Title | Labor Markets in the Rural South PDF eBook |
Author | |
Publisher | |
Pages | 554 |
Release | 1977 |
Genre | Labor supply |
ISBN |
Title | Labor Markets in the Rural South PDF eBook |
Author | |
Publisher | |
Pages | 554 |
Release | 1977 |
Genre | Labor supply |
ISBN |
Title | Good Jobs, Bad Jobs, No Jobs PDF eBook |
Author | Tony Avirgan |
Publisher | |
Pages | 524 |
Release | 2005 |
Genre | Business & Economics |
ISBN |
Title | Competition in the Promised Land PDF eBook |
Author | Leah Platt Boustan |
Publisher | Princeton University Press |
Pages | 216 |
Release | 2020-06-09 |
Genre | Biography & Autobiography |
ISBN | 0691202494 |
From 1940 to 1970, nearly four million black migrants left the American rural South to settle in the industrial cities of the North and West. Competition in the Promised Land provides a comprehensive account of the long-lasting effects of the influx of black workers on labor markets and urban space in receiving areas. Traditionally, the Great Black Migration has been lauded as a path to general black economic progress. Leah Boustan challenges this view, arguing instead that the migration produced winners and losers within the black community. Boustan shows that migrants themselves gained tremendously, more than doubling their earnings by moving North. But these new arrivals competed with existing black workers, limiting black–white wage convergence in Northern labor markets and slowing black economic growth. Furthermore, many white households responded to the black migration by relocating to the suburbs. White flight was motivated not only by neighborhood racial change but also by the desire on the part of white residents to avoid participating in the local public services and fiscal obligations of increasingly diverse cities. Employing historical census data and state-of-the-art econometric methods, Competition in the Promised Land revises our understanding of the Great Black Migration and its role in the transformation of American society.
Title | Wages and Labor Markets in the United States, 1820-1860 PDF eBook |
Author | Robert A. Margo |
Publisher | University of Chicago Press |
Pages | 214 |
Release | 2009-02-15 |
Genre | Political Science |
ISBN | 0226505022 |
Research by economists and economic historians has greatly expanded our knowledge of labor markets and real wages in the United States since the Civil War, but the period from 1820 to 1860 has been far less studied. Robert Margo fills this gap by collecting and analyzing the payroll records of civilians hired by the United States Army and the 1850 and 1860 manuscript federal Censuses of Social Statistics. New wage series are constructed for three occupational groups—common laborers, artisans, and white-collar workers—in each of the four major census regions—Northeast, Midwest, South Atlantic, and South Central—over the period 1820 to 1860, and also for California between 1847 and 1860. Margo uses these data, along with previously collected evidence on prices, to explore a variety of issues central to antebellum economic development. This volume makes a significant contribution to economic history by presenting a vast amount of previously unexamined data to advance the understanding of the history of wages and labor markets in the antebellum economy.

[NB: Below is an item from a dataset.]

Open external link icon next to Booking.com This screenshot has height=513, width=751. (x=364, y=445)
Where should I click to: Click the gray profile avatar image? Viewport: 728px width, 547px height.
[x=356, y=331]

Title | Economic Restructuring and Family Well-being in Rural America PDF eBook |
Author | Kristin E. Smith |
Publisher | Penn State Press |
Pages | 414 |
Release | 2011 |
Genre | Social Science |
ISBN | 0271048611 |
"A compilation of policy-relevant research by a multidisciplinary group of scholars on the state of families in rural America in the twenty-first century. Examines the impact of economic restructuring on rural Americans and provides policy recommendations for addressing the challenges they face"--Provided by publisher.
Title | Employment Policy in Developing Countries PDF eBook |
Author | Lyn Squire |
Publisher | Oxford University Press, USA |
Pages | 268 |
Release | 1981 |
Genre | Architecture |
ISBN |
Provides a relatively nontechnical survey of employment-related issues and problems in less developed countries.
Title | Farm and Factory PDF eBook |
Author | Daniel Nelson |
Publisher | Indiana University Press |
Pages | 278 |
Release | 1995-12-22 |
Genre | Business & Economics |
ISBN | 9780253328830 |
Farm and Factory illuminates the importance of the Midwest in U.S. labor history. America's heartland - often overlooked in studies focusing on other regions, or particular cities or industries - has a distinctive labor history characterized by the sustained, simultaneous growth of both agriculture and industry. Since the transfer of labor from farm to factory did not occur in the Midwest until after World War II, industrialists recruited workers elsewhere, especially from Europe and the American South. The region's relatively underdeveloped service sector - shaped by the presumption that goods were more desirable than service - ultimately led to agonizing problems of adjustment as agriculture and industry evolved in the late twentieth century.